» Exercise aim
Transcribe the data below verbatim from the line with "Select the Top Alternative Hits cover" to the line with "Close the 批量导入 dialog with X icon". Include both of those lines.

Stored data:
####

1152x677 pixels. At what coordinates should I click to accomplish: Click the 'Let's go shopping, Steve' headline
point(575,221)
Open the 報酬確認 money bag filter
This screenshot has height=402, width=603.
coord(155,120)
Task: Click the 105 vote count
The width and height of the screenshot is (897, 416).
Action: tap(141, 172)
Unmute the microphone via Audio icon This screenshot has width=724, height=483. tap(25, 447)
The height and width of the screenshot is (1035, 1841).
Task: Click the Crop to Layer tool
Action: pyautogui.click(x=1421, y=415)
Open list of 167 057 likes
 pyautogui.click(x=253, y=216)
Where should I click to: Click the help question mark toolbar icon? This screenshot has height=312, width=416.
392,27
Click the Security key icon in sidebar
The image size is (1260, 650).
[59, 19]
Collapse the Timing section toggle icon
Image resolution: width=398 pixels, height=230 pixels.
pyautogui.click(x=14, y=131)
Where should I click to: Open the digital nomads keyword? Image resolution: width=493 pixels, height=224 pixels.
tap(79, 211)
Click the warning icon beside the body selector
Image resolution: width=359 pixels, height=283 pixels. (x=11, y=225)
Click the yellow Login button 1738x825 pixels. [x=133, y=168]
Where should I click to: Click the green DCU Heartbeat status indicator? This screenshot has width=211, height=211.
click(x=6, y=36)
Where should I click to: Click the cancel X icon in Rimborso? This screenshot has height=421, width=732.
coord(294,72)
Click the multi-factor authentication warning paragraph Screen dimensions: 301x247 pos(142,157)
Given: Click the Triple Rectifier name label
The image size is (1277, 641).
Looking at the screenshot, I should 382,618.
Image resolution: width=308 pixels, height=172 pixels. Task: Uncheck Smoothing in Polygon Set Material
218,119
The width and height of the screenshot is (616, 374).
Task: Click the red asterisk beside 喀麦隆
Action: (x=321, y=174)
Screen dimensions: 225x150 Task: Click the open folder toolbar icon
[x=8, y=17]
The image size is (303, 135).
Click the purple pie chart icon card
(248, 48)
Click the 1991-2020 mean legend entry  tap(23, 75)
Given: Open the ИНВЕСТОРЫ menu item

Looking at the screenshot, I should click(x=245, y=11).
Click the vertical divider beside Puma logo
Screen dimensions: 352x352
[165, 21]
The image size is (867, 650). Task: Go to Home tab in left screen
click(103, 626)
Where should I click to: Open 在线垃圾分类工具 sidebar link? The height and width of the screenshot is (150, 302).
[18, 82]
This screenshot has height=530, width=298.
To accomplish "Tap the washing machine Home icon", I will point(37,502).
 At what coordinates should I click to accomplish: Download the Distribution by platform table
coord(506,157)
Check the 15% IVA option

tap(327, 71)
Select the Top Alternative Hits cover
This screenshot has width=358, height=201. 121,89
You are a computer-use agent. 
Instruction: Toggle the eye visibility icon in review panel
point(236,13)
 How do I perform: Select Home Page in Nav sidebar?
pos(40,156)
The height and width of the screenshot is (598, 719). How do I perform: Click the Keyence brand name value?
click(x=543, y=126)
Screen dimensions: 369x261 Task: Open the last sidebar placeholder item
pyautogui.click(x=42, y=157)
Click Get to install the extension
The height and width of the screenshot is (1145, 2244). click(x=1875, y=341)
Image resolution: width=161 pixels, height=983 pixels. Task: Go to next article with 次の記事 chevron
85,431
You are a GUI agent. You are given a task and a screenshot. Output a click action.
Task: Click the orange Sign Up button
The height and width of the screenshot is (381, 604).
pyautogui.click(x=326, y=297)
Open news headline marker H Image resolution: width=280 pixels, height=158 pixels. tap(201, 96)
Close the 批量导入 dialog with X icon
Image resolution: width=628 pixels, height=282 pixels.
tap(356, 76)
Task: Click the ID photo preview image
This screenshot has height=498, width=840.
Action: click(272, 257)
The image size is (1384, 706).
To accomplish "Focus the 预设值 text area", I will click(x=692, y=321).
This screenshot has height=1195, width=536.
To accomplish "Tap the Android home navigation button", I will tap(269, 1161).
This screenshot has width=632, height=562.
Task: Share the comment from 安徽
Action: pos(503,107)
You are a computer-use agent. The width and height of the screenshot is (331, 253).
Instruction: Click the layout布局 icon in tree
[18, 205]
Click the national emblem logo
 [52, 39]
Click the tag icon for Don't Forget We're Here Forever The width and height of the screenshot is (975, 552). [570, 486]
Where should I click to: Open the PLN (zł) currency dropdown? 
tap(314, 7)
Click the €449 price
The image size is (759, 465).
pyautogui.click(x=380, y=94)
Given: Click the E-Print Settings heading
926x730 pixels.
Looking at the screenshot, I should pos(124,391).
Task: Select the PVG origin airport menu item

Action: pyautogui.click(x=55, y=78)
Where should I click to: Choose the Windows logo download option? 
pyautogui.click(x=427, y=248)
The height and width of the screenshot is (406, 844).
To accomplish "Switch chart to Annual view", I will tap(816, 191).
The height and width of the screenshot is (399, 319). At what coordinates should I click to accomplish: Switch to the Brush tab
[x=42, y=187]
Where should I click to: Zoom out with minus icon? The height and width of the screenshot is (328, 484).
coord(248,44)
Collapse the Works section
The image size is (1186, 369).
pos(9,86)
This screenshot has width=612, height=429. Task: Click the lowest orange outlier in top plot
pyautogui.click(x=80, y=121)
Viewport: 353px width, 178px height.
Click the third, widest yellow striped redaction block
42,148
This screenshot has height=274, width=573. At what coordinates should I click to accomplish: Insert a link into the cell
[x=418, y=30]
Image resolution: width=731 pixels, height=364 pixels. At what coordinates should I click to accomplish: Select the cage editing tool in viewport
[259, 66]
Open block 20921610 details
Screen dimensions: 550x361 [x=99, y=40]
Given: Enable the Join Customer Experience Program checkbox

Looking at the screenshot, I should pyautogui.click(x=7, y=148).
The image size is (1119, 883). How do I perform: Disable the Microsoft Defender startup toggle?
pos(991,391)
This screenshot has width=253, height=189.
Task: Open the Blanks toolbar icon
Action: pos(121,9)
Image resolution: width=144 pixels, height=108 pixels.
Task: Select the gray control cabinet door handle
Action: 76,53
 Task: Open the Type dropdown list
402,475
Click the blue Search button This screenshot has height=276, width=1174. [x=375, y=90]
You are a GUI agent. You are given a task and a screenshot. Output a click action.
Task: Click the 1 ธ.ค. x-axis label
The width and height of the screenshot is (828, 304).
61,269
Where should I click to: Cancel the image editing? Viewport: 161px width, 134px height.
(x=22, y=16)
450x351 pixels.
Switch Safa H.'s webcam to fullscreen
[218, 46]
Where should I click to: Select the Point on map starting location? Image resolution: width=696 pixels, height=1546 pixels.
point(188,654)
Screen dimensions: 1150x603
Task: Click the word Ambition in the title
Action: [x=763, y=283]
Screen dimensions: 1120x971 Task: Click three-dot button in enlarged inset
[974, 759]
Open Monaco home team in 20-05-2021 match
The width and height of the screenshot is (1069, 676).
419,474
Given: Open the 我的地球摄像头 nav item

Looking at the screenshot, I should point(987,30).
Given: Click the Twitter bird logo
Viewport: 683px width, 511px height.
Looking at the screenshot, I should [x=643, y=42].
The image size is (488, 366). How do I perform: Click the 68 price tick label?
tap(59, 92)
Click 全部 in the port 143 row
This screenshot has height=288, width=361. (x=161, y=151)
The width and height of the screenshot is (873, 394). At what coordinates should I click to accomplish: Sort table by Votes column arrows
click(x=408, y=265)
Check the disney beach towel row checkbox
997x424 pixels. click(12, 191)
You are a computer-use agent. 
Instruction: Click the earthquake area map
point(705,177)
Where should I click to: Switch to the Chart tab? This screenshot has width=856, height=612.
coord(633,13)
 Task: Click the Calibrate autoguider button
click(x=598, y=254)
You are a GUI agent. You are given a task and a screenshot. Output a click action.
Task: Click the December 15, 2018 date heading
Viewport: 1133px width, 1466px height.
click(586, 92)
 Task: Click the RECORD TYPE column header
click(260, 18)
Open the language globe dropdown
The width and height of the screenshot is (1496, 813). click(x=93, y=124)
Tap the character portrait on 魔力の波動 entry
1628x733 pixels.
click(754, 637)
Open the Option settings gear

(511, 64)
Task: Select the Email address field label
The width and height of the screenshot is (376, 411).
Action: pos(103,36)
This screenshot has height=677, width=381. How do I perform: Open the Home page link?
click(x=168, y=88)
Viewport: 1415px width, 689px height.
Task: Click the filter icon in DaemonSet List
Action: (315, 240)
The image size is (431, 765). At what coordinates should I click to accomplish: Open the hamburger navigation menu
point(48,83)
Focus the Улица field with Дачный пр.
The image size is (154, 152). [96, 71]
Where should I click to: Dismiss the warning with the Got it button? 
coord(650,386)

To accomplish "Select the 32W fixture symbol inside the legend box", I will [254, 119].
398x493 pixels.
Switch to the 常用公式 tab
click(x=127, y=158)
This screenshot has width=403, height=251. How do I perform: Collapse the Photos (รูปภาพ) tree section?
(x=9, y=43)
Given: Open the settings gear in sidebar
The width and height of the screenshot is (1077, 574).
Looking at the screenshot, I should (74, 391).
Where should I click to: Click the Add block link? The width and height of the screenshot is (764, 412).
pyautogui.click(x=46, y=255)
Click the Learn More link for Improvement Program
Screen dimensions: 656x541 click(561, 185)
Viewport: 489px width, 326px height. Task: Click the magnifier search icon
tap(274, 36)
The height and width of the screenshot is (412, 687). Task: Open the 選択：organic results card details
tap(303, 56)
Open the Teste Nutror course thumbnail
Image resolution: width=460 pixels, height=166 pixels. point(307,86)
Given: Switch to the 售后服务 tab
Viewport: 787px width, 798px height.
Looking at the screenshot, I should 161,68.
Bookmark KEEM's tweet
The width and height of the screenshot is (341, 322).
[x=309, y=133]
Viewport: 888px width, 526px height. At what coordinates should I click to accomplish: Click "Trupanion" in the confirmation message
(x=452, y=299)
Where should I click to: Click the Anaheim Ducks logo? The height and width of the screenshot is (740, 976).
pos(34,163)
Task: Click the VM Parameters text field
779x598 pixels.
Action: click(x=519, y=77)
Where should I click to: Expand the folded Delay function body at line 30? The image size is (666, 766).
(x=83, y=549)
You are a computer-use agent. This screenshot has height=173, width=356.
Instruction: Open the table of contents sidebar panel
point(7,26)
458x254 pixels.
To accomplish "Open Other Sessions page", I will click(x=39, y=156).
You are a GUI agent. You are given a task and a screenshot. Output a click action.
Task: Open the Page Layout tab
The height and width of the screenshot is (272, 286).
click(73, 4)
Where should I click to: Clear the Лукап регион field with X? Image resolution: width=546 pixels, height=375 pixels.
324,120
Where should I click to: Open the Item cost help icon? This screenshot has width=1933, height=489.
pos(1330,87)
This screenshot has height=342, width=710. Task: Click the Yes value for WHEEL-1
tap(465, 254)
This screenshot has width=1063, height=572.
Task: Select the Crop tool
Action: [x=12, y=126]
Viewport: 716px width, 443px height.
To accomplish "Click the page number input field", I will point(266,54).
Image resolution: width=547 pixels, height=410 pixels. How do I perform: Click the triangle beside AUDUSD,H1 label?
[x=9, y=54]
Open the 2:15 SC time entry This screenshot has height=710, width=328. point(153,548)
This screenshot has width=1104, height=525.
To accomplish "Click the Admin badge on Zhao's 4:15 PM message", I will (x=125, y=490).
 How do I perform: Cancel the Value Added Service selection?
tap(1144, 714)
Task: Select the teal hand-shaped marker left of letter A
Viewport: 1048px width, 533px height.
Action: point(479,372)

####

» Expected answer
Select the Top Alternative Hits cover
This screenshot has width=358, height=201. 121,89
You are a computer-use agent. 
Instruction: Toggle the eye visibility icon in review panel
point(236,13)
 How do I perform: Select Home Page in Nav sidebar?
pos(40,156)
The height and width of the screenshot is (598, 719). How do I perform: Click the Keyence brand name value?
click(x=543, y=126)
Screen dimensions: 369x261 Task: Open the last sidebar placeholder item
pyautogui.click(x=42, y=157)
Click Get to install the extension
The height and width of the screenshot is (1145, 2244). click(x=1875, y=341)
Image resolution: width=161 pixels, height=983 pixels. Task: Go to next article with 次の記事 chevron
85,431
You are a GUI agent. You are given a task and a screenshot. Output a click action.
Task: Click the orange Sign Up button
The height and width of the screenshot is (381, 604).
pyautogui.click(x=326, y=297)
Open news headline marker H Image resolution: width=280 pixels, height=158 pixels. tap(201, 96)
Close the 批量导入 dialog with X icon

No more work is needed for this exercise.